No Evidence of Skin Blisters with Human Desmocollin-3 Gene Mutation

To the editor: Ayub et al.¹ recently reported that a homozygous nonsense mutation (c.2129T>G [p.Leu710X]) in the human desmocollin-3 (DSC3) gene underlies hereditary hypotrichosis and recurrent skin vesicles. The publication is of great interest, because this is potentially the first pathophysiologic role for desmocollin-3 in human genetic disease. However, there is no clinical or histologic data shown to document the presence of skin vesicles in affected patients. The clinical photograph (Figure 2C in Ayub et al.¹) does not show skin vesicles but instead appears consistent with a different skin disorder known as keratosis pilaris, which is associated with follicular plugging on histology. In support of this diagnosis, the scalp-skin biopsy (Figure 2D in Ayub et al.¹) shows follicular plugging, but no evidence of blistering. Because keratosis pilaris is a common disorder (affecting up to 40% of the adult population), further studies would be necessary to conclude that DSC3 gene mutations cause an epidermal phenotype in affected patients.

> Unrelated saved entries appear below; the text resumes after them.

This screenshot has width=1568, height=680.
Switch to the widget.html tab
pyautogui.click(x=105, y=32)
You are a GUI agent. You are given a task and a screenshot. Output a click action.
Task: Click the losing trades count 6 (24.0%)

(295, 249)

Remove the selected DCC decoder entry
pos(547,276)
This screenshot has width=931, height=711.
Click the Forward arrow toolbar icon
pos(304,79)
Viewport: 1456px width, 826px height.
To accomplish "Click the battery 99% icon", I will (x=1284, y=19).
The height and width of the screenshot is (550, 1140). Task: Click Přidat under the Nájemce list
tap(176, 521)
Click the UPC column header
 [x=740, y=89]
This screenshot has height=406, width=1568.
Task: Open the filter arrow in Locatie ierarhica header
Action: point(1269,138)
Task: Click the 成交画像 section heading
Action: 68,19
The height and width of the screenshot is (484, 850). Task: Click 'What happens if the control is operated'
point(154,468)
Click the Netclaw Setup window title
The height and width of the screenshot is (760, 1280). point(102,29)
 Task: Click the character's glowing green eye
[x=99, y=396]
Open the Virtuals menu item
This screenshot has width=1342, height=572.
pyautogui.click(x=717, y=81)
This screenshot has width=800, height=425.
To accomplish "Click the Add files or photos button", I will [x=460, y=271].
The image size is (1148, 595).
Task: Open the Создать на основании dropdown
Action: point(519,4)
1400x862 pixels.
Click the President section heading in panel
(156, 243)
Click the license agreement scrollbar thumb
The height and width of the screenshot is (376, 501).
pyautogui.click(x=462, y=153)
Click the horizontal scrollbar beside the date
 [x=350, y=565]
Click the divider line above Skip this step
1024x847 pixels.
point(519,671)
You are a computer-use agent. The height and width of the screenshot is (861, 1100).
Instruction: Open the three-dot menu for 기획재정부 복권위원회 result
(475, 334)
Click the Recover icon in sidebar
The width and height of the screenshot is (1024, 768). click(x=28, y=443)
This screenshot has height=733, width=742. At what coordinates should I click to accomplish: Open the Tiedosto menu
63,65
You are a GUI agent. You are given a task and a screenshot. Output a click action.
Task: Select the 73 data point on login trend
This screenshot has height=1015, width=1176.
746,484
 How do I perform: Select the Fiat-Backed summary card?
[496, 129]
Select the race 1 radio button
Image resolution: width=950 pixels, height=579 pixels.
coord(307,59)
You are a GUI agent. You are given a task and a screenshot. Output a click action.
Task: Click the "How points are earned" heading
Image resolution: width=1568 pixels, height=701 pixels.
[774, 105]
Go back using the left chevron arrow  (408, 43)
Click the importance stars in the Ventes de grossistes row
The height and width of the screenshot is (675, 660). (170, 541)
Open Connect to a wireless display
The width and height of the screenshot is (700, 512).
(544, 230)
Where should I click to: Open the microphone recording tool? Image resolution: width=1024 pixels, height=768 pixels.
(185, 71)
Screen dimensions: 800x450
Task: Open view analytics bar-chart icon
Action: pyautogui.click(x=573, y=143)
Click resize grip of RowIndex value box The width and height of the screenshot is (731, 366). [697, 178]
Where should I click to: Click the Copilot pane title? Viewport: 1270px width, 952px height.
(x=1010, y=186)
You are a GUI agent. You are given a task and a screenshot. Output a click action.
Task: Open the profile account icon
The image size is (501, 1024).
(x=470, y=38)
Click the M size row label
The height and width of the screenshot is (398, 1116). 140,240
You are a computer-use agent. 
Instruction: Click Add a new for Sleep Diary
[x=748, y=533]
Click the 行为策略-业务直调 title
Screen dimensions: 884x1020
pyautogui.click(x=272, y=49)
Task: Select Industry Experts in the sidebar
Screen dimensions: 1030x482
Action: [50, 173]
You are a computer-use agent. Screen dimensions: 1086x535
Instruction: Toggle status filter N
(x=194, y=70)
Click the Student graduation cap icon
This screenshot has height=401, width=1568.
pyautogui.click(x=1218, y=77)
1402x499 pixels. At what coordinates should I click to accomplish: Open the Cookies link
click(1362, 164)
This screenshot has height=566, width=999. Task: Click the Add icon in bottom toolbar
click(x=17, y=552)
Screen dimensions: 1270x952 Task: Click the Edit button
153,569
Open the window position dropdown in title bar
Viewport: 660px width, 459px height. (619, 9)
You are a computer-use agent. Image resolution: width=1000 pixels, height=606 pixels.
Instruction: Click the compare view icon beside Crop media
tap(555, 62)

The nonsense mutation in DSC3 is predicted to occur at the junction of the transmembrane and cytoplasmic domains, which the authors predict will lead to nonsense-mediated decay of the truncated protein. It remains unknown, however, whether truncated desmocollin-3 protein is expressed in patient skin. Previous studies in mice have shown that targeted deletion of desmocollin-1 causes superficial blistering and abnormal differentiation,² whereas a truncated desmocollin-1 protein lacking most of the cytoplasmic domain incorporates into desmosomes but does not cause an epidermal phenotype.³ If truncated protein is expressed in human skin, this may identify a pathologic role for the mutant protein in hair follicle development, perhaps distinct from its role in epidermal adhesion.